Answer

**step1** Understanding the problem

The problem asks us to find the value of 'x' given that the distance on a number line from 5 to 12 is equal to the expression $$3x - 2$$.

**step2** Calculating the distance on the number line

To find the distance between two numbers on a number line, we subtract the smaller number from the larger number. In this case, the numbers are 5 and 12.
Distance = Larger number - Smaller number
Distance = $$12 - 5$$
Distance = $$7$$
So, the distance from 5 to 12 on the number line is 7.

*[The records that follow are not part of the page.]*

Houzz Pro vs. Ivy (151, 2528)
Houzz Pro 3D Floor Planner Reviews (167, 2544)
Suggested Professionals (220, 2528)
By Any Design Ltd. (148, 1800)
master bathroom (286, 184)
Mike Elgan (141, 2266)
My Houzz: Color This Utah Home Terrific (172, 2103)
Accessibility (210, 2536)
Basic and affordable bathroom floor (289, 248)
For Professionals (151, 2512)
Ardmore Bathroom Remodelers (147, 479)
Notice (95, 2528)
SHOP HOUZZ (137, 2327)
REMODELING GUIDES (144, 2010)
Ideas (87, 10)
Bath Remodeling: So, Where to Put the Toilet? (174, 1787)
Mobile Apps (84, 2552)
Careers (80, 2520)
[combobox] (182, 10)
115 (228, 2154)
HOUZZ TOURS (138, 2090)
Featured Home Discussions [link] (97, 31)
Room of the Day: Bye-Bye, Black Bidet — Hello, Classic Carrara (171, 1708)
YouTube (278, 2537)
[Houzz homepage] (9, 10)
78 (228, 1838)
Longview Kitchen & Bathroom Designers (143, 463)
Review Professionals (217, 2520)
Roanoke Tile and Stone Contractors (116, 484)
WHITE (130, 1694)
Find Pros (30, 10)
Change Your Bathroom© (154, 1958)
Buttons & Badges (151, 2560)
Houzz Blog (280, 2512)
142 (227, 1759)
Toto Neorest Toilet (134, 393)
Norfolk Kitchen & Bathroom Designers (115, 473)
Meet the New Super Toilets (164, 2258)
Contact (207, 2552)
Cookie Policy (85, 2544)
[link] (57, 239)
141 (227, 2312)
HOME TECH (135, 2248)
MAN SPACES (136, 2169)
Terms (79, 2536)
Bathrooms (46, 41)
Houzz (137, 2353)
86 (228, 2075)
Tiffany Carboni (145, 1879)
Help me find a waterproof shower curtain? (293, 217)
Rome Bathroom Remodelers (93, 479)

**step3** Setting up the relationship

The problem states that this distance, which we found to be 7, is equal to $$3x - 2$$.
Therefore, we can write the relationship as:
$$7 = 3x - 2$$

**step4** Solving for x

To find the value of x, we need to isolate x.
First, we want to get the term with 'x' (which is $$3x$$) by itself on one side of the equality. To do this, we need to get rid of the -2 that is with $$3x$$. We do the opposite operation of subtraction, which is addition. We add 2 to both sides of the equality:
$$7 + 2 = 3x - 2 + 2$$
$$9 = 3x$$
Now, $$3x$$ means 3 multiplied by x. To find x, we need to do the opposite operation of multiplication, which is division. We divide both sides of the equality by 3:
$$\frac{9}{3} = \frac{3x}{3}$$
$$3 = x$$
So, the value of x is 3.